VIDA DE CACHORRO

- Vem Totó! Rápido. Vamos!

Pediu para que parassem os carros. Sorriu e agradeceu o motorista. Zelosa e cuidadosamente insistiu para que o cachorro atravessasse a rua pela faixa de pedestres.

Vagaroso e despreocupadamente o cãozinho vira-latas, de pelo marrom e pernas compridas atravessou a rua e foi acompanhando seu dono que entre uma lata de lixo e outra fazia suas paradas.

O amigo sempre a sua volta. Fuçando aqui, cheirando ali, cavoucando acolá, procurando algo que pudesse aproveitar para saciar aquela costumeira fome acumulada pela miserabilidade do bolso vazio do dono que, por sua vez, copiava os atos do bichinho.

E vão pela rua afora. Parecem felizes. Um cantava, outro, o rabo abanava. Um assoviava, outro, com um uivo acompanhava. Entre a multidão apressada que se esbarrava pelo centro da grande cidade eram só mais dois famigerados invisíveis sem nenhuma importância.

O sorriso no rosto e o abanar do rabo, invisivelmente, não eram correspondidos pelos mais afortunados de roupas limpas e com bom perfume. Mas isso não importa. É o costume. Claro, as vezes até importa, quando, sentado na calçada, conversando consigo mesmo, não tem o prazer de um simples “oi” ou um “olá, tudo bem”.

A noite chega. A barriga ainda vazia. A cidade deserta. O frio açoitando a pele surrada pelo sol escaldante dos dias de luta pela sobrevivência. Um colchão de papelão com mantas de jornais ou panos velhos, lhe serve de abrigo. E o cachorro? Seu único amigo. Se acomoda ao seu lado, quando não, junto amontoado dividindo o mesmo leito, fugindo do frio, até adormecerem num pesado sono que logo pela manhã é interrompido ao caminhar dos “dignos” da sociedade.

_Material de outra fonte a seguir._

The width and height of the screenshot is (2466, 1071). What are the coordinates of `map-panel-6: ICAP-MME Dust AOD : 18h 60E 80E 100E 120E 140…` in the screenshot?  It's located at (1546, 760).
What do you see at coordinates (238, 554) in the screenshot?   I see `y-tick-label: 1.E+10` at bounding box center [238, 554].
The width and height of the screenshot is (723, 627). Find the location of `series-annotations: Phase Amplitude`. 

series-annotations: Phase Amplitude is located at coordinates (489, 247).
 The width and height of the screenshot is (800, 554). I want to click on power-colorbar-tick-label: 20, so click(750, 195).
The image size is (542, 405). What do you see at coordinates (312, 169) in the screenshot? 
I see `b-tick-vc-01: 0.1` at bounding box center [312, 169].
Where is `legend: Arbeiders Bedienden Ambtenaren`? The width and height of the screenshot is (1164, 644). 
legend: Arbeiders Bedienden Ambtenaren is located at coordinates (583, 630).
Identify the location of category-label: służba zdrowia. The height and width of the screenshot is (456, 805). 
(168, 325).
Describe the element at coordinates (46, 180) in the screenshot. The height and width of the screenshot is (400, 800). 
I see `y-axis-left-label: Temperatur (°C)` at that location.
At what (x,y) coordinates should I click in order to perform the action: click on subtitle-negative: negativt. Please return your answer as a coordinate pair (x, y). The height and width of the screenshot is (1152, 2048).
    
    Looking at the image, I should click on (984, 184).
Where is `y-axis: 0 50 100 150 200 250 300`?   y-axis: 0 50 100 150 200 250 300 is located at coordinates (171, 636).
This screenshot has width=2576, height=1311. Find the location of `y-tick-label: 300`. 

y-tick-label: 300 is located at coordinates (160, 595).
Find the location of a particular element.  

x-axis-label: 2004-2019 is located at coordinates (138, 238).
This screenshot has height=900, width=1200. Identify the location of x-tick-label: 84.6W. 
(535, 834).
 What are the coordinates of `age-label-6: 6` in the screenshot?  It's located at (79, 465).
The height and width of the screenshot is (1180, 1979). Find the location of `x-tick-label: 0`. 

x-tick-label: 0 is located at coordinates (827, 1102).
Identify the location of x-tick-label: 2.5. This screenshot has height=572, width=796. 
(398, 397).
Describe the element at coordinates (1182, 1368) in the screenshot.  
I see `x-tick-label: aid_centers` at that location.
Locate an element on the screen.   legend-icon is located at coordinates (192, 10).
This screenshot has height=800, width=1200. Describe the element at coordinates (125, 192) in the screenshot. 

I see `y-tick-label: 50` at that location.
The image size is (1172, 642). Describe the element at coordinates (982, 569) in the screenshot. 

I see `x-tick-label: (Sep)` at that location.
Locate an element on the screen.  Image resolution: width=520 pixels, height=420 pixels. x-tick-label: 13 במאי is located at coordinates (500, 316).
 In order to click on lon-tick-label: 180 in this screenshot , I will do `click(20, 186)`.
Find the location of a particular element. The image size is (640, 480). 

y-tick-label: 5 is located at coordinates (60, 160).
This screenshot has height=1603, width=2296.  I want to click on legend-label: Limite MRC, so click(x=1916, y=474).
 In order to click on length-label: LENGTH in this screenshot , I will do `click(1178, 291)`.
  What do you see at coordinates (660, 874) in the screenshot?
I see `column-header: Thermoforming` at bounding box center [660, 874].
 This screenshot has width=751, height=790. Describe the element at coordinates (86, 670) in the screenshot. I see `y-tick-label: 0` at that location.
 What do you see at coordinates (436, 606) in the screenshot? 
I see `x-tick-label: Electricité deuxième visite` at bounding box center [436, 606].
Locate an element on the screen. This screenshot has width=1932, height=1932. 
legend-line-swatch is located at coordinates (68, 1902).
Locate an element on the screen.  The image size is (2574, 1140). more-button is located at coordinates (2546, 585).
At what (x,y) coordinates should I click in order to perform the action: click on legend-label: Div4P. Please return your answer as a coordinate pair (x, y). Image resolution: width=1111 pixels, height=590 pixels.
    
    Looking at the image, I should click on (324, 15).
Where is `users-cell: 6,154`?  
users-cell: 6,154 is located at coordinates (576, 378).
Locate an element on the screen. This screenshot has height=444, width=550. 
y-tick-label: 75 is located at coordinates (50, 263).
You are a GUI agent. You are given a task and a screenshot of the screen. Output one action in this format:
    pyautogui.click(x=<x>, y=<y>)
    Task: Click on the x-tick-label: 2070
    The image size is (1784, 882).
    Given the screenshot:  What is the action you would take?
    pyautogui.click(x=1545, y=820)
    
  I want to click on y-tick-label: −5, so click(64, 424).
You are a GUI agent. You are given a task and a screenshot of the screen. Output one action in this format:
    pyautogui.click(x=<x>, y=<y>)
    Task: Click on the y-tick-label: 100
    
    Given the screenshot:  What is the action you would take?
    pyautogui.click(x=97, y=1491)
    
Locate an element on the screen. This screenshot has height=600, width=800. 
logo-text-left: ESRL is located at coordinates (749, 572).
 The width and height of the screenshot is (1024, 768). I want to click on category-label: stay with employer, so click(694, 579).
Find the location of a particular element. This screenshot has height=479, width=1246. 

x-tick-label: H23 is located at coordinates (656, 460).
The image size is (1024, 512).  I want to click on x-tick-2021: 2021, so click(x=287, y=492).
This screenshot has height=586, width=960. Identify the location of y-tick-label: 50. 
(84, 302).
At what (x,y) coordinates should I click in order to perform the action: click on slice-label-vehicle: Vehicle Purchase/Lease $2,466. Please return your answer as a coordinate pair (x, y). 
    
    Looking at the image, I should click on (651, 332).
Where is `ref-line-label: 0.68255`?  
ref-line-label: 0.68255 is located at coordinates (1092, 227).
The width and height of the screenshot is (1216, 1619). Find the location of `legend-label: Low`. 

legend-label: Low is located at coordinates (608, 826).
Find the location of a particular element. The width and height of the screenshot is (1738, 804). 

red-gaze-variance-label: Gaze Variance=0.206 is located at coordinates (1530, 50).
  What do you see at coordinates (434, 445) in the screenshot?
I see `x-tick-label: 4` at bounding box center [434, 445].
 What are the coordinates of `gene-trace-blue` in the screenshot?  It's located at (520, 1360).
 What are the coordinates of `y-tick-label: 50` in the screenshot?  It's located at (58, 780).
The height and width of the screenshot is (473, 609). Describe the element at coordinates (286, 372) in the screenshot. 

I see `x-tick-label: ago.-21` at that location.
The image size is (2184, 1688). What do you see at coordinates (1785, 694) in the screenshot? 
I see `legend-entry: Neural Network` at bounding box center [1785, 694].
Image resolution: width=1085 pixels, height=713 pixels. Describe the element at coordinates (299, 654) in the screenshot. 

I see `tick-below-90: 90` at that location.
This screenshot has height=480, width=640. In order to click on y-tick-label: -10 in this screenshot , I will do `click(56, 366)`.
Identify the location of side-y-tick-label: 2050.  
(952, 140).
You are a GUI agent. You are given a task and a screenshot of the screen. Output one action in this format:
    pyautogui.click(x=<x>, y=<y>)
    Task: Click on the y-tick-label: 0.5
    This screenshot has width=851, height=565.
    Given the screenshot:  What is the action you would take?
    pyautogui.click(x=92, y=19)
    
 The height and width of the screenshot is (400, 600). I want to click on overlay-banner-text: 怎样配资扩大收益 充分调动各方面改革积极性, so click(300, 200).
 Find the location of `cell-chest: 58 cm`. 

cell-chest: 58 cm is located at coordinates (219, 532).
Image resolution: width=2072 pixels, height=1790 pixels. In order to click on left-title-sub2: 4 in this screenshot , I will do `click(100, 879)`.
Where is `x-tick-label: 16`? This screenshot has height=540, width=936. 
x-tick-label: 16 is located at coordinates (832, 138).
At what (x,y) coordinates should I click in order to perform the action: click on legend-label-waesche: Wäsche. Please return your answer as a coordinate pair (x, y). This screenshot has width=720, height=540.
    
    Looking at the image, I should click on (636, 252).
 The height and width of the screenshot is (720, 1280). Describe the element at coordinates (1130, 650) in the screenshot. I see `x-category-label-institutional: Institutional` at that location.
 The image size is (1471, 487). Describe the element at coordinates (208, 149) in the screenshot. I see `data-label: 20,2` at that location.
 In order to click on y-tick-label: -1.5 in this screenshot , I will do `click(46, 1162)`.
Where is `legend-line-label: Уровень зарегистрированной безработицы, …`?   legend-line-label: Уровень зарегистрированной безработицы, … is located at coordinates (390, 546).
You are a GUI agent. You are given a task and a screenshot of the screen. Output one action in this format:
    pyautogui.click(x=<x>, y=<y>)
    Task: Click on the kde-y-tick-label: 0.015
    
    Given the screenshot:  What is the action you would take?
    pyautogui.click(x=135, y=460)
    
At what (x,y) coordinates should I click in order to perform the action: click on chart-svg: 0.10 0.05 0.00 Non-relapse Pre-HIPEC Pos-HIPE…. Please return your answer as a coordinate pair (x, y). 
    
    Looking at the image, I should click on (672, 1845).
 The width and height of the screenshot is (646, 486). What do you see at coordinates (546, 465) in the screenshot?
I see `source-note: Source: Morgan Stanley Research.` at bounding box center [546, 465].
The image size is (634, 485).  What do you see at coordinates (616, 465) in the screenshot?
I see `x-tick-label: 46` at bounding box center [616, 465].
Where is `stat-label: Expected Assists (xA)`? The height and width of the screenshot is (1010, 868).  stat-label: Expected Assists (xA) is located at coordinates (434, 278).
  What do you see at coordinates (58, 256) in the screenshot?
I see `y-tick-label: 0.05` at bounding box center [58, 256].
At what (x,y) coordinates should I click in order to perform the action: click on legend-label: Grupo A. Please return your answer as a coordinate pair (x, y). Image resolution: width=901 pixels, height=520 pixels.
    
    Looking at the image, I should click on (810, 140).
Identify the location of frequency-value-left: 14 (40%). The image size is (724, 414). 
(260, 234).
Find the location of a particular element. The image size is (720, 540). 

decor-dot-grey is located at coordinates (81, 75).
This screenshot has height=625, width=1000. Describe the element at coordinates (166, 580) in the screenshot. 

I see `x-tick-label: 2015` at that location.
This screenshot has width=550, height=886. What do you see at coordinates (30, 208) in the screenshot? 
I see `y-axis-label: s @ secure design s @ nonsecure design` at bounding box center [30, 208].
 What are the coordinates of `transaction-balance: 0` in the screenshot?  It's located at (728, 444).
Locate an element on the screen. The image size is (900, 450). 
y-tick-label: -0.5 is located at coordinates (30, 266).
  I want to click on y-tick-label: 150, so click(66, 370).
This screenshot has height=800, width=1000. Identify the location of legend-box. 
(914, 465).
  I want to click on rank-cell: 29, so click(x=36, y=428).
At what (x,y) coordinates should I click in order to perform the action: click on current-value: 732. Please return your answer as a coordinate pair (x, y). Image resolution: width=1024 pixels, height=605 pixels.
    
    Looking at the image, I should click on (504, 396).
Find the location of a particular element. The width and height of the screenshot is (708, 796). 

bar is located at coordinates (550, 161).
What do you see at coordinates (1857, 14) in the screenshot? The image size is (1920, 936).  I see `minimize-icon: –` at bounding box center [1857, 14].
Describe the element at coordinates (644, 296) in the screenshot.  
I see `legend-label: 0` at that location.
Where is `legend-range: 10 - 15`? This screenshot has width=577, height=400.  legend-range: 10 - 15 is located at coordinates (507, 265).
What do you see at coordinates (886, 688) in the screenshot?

O novo dia é mais uma maratona. Uma correria de lata em lata para catar o resto da janta que lhes servirão de café da manhã. Cão e dono. Um cuidando do outro, tornam-se os melhores e mais fiéis amigos que os abastados da sociedade são incapazes de entender o significado. O dinheiro compra tudo, mas não consegue comprar os mais nobres sentimentos de amor e de amizade que é tão valorizado pelos invisíveis que levam uma vida de cachorro.